- About this task
Repeat only the lines running from the beginning of the material through the line that contains "Given: Tap the vibrate mode status icon".

════════

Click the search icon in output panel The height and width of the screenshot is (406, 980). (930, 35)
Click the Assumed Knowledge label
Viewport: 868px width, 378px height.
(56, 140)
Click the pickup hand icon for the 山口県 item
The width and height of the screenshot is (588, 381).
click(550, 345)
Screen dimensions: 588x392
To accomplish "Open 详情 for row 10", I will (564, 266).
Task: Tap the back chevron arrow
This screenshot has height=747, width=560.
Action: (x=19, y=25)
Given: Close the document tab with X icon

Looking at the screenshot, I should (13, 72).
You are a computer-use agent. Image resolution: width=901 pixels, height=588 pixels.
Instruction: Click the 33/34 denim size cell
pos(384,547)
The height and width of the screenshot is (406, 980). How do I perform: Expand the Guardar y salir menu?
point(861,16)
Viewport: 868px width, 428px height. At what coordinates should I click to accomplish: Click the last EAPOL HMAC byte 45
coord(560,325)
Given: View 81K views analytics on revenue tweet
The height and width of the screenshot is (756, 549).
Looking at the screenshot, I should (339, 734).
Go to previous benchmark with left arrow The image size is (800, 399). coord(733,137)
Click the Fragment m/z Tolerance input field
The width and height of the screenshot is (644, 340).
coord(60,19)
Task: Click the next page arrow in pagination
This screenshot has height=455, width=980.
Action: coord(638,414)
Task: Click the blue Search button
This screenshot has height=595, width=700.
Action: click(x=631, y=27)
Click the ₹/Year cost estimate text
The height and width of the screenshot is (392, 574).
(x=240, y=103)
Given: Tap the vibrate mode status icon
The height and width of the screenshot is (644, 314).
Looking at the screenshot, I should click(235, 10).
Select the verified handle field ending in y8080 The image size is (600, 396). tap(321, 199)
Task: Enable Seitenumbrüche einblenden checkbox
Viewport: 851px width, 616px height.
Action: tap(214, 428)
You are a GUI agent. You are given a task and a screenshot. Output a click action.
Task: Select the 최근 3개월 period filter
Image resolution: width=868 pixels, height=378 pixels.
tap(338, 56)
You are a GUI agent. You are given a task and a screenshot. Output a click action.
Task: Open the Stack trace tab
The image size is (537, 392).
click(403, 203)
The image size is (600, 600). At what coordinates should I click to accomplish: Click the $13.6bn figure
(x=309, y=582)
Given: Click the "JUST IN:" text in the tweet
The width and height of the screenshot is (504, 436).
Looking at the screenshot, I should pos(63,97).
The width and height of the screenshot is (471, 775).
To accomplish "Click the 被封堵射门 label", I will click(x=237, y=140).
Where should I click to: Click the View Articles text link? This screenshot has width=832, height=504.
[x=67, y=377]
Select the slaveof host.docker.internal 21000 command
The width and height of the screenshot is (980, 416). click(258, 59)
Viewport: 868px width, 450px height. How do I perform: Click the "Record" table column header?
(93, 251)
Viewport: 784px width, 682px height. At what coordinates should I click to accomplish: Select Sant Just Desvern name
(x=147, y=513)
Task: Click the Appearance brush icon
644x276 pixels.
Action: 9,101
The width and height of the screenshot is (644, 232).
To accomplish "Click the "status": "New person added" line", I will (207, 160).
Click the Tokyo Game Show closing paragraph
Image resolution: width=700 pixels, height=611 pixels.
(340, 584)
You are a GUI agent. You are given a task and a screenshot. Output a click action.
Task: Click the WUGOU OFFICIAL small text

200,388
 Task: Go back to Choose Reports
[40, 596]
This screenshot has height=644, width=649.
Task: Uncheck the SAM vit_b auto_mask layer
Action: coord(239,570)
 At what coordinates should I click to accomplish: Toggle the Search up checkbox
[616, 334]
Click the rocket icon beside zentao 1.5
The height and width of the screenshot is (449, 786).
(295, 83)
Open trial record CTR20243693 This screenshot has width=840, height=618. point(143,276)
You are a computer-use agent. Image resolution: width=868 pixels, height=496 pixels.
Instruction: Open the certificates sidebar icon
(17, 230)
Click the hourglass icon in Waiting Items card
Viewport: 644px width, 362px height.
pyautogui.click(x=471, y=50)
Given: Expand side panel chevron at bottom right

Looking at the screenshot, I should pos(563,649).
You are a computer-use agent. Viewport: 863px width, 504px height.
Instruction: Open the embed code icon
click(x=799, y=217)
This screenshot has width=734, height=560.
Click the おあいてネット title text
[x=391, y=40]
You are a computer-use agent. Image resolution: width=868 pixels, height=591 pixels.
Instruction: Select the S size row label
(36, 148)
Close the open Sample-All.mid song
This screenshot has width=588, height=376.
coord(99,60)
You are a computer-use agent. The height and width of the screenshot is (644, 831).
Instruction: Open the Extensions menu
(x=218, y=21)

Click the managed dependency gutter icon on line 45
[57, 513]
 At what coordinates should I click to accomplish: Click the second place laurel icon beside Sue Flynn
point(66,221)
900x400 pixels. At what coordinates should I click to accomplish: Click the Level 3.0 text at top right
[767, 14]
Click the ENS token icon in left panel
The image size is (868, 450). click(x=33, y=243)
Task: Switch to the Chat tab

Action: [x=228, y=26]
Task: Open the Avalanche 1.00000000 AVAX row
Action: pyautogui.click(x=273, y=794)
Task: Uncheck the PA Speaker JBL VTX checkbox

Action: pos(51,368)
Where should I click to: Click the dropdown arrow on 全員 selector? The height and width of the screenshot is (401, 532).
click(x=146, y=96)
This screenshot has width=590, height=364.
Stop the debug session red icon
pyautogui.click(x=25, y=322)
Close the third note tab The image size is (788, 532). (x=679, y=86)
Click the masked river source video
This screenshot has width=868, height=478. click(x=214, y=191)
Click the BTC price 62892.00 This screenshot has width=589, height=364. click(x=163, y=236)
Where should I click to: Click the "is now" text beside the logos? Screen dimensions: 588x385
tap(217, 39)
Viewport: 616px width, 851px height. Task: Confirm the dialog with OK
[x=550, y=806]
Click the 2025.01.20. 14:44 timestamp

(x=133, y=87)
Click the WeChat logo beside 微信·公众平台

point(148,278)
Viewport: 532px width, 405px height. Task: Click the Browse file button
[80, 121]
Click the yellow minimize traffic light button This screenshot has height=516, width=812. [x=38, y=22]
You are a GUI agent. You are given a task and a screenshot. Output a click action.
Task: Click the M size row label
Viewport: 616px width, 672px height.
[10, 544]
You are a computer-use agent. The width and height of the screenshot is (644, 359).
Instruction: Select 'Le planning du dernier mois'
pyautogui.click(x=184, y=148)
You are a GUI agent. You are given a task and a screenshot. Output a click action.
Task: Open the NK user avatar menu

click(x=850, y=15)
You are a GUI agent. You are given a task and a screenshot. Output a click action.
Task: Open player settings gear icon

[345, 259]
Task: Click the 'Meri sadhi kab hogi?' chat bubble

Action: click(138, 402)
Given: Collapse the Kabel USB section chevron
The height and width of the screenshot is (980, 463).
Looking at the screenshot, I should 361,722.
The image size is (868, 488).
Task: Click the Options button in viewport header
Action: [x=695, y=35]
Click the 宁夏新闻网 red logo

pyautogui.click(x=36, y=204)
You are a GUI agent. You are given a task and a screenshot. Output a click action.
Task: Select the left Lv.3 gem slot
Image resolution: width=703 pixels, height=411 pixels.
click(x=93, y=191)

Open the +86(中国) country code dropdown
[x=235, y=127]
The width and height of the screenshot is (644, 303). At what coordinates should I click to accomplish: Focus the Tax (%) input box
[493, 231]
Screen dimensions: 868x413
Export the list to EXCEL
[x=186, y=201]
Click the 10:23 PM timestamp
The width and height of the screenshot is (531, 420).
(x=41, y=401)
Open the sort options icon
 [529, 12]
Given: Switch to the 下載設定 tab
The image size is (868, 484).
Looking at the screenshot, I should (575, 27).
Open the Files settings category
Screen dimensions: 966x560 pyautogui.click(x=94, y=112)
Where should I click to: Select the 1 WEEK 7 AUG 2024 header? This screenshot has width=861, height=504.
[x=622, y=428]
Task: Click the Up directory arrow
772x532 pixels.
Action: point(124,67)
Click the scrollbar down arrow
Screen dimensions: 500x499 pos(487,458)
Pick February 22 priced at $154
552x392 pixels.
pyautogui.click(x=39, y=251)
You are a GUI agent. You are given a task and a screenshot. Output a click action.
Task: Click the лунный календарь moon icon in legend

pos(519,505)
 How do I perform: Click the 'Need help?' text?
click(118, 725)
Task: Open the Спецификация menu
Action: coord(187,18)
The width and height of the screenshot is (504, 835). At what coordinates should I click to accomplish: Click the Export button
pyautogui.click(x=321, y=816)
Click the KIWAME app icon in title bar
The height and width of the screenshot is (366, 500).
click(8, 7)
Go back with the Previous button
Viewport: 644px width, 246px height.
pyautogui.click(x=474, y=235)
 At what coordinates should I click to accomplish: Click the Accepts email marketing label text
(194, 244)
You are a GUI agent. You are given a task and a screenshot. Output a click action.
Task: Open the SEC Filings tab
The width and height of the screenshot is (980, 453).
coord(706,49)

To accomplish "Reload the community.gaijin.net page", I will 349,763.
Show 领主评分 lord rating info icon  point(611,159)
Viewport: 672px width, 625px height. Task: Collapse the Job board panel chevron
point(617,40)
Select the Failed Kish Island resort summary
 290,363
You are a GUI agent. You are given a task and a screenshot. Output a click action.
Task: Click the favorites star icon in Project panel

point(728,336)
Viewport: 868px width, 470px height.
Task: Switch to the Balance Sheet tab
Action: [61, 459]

════════

- Written reply
Click the search icon in output panel The height and width of the screenshot is (406, 980). (930, 35)
Click the Assumed Knowledge label
Viewport: 868px width, 378px height.
(56, 140)
Click the pickup hand icon for the 山口県 item
The width and height of the screenshot is (588, 381).
click(550, 345)
Screen dimensions: 588x392
To accomplish "Open 详情 for row 10", I will (564, 266).
Task: Tap the back chevron arrow
This screenshot has height=747, width=560.
Action: (x=19, y=25)
Given: Close the document tab with X icon

Looking at the screenshot, I should (13, 72).
You are a computer-use agent. Image resolution: width=901 pixels, height=588 pixels.
Instruction: Click the 33/34 denim size cell
pos(384,547)
The height and width of the screenshot is (406, 980). How do I perform: Expand the Guardar y salir menu?
point(861,16)
Viewport: 868px width, 428px height. At what coordinates should I click to accomplish: Click the last EAPOL HMAC byte 45
coord(560,325)
Given: View 81K views analytics on revenue tweet
The height and width of the screenshot is (756, 549).
Looking at the screenshot, I should (339, 734).
Go to previous benchmark with left arrow The image size is (800, 399). coord(733,137)
Click the Fragment m/z Tolerance input field
The width and height of the screenshot is (644, 340).
coord(60,19)
Task: Click the next page arrow in pagination
This screenshot has height=455, width=980.
Action: coord(638,414)
Task: Click the blue Search button
This screenshot has height=595, width=700.
Action: click(x=631, y=27)
Click the ₹/Year cost estimate text
The height and width of the screenshot is (392, 574).
(x=240, y=103)
Given: Tap the vibrate mode status icon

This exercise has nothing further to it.